LISTED RECORDS:
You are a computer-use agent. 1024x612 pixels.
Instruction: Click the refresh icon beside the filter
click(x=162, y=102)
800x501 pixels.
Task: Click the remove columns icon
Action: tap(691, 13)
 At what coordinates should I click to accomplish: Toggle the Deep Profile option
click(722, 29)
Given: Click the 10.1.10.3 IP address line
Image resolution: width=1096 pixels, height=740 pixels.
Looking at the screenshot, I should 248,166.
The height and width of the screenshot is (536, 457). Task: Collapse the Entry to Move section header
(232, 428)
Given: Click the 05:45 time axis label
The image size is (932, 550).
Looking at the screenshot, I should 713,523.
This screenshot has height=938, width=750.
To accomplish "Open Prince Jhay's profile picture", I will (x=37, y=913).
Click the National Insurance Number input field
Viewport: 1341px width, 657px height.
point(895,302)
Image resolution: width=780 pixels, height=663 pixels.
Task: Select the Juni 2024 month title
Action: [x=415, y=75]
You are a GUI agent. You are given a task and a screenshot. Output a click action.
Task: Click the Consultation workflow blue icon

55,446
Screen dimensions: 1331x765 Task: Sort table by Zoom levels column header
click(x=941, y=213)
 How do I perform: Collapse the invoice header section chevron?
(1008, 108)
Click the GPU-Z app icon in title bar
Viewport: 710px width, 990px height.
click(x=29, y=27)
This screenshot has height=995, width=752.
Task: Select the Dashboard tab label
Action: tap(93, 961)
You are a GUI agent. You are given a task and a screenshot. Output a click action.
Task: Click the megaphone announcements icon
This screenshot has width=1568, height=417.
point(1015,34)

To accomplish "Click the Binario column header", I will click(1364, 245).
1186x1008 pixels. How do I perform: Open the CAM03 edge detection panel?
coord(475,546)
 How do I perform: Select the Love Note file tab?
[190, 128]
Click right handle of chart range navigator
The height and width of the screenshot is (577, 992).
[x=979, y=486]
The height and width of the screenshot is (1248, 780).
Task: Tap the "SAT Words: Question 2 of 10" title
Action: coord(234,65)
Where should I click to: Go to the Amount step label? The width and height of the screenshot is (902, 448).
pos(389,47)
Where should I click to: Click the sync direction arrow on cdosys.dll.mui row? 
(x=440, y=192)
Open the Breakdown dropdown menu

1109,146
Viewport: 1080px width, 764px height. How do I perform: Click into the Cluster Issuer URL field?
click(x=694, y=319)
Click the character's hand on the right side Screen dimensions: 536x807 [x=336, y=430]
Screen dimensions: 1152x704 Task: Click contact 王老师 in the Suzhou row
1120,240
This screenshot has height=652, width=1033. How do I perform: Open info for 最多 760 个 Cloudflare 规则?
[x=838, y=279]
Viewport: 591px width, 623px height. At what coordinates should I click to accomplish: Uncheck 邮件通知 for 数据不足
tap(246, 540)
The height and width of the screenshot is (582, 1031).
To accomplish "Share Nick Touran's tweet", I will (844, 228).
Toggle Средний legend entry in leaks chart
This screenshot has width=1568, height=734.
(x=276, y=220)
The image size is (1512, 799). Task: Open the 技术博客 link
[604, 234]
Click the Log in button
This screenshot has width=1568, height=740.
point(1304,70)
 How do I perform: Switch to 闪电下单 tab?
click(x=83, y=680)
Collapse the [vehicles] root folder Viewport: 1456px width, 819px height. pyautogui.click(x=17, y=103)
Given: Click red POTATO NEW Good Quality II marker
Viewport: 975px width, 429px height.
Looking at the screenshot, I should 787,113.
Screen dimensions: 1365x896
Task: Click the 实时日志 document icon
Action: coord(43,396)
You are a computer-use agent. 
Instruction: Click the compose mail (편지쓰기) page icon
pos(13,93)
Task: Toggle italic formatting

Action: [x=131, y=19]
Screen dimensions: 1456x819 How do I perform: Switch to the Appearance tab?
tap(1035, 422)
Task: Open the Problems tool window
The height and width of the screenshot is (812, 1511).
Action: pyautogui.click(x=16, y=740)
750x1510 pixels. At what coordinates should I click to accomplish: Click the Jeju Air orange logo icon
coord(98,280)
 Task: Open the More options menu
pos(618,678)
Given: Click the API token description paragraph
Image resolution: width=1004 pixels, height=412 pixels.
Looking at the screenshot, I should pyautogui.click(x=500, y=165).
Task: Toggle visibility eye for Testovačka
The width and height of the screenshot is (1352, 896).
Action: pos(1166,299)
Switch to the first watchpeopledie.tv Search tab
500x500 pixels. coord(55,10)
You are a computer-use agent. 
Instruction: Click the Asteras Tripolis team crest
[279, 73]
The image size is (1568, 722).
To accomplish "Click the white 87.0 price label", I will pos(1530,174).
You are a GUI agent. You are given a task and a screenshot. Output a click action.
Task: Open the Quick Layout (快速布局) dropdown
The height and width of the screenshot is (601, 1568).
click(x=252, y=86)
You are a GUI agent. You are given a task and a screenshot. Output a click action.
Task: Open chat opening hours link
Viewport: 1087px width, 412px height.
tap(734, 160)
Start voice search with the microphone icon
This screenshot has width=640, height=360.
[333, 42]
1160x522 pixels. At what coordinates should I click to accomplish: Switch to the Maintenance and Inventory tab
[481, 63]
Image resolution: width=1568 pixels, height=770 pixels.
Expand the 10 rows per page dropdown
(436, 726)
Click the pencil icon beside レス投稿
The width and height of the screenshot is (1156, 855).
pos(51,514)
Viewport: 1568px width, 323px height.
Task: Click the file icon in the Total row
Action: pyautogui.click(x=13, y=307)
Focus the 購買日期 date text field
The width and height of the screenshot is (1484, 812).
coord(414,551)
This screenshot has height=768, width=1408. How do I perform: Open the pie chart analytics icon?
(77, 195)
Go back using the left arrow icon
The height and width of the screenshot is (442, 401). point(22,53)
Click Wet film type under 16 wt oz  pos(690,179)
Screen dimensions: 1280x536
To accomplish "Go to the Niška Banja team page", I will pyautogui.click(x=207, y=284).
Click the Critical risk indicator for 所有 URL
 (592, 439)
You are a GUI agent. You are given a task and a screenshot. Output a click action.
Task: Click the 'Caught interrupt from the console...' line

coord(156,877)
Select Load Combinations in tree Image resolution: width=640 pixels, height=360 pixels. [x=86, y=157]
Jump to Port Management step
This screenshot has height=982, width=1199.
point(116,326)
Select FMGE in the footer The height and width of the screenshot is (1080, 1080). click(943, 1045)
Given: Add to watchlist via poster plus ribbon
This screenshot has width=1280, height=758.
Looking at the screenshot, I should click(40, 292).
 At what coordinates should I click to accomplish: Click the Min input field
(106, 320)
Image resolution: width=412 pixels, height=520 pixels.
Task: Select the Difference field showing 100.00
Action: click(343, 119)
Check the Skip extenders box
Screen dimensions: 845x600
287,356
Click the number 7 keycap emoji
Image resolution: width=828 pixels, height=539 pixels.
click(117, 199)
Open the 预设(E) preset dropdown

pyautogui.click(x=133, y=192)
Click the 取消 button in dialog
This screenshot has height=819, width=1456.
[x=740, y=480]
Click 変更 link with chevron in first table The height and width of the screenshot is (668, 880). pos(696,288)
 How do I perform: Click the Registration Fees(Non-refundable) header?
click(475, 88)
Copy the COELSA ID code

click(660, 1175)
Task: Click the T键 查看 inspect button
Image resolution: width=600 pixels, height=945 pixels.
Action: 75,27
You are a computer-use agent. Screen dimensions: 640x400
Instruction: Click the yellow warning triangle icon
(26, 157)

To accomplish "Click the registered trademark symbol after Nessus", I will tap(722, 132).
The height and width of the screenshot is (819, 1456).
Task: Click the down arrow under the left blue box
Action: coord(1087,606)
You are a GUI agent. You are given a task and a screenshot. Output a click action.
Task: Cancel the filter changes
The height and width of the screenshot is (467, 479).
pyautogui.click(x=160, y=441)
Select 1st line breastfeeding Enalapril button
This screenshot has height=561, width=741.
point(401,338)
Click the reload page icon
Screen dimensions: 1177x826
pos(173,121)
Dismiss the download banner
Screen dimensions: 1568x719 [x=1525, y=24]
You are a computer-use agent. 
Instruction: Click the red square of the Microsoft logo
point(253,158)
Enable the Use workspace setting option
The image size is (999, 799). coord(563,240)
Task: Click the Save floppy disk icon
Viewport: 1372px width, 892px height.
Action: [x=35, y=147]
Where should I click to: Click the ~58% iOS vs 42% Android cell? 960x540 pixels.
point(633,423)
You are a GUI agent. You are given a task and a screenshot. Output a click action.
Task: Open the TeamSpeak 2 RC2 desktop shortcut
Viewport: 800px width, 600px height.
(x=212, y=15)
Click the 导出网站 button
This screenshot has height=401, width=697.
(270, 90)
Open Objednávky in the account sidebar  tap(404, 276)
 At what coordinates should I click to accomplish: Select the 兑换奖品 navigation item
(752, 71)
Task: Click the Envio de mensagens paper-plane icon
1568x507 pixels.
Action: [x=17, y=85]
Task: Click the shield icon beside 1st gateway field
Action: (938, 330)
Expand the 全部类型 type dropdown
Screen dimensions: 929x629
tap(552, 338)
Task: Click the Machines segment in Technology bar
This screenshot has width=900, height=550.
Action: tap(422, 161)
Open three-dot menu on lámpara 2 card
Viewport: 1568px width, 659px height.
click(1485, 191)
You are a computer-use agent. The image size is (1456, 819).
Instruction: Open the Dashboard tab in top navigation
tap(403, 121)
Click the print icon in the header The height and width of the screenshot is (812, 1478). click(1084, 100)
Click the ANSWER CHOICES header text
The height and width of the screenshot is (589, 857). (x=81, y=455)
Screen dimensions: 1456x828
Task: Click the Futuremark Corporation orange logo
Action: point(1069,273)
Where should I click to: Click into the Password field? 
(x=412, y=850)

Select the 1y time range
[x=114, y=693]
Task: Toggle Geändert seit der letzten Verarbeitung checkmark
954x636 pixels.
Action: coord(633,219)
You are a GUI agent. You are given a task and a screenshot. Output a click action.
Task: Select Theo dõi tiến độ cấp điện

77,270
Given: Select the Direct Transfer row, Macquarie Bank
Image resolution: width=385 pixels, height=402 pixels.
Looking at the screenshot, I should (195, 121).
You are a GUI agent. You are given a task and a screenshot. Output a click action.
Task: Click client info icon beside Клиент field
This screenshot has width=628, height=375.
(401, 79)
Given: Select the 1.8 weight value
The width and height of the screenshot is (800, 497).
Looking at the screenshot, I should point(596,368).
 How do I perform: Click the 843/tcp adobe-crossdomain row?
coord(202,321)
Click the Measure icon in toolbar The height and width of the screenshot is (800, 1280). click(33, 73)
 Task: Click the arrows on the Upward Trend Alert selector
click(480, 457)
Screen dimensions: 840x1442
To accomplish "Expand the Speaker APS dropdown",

TASK STATEMENT: Using the entries above, return each line that includes the word "right".

SOLUTION TO THIS TASK:
Click right handle of chart range navigator
Click the character's hand on the right side Screen dimensions: 536x807 [x=336, y=430]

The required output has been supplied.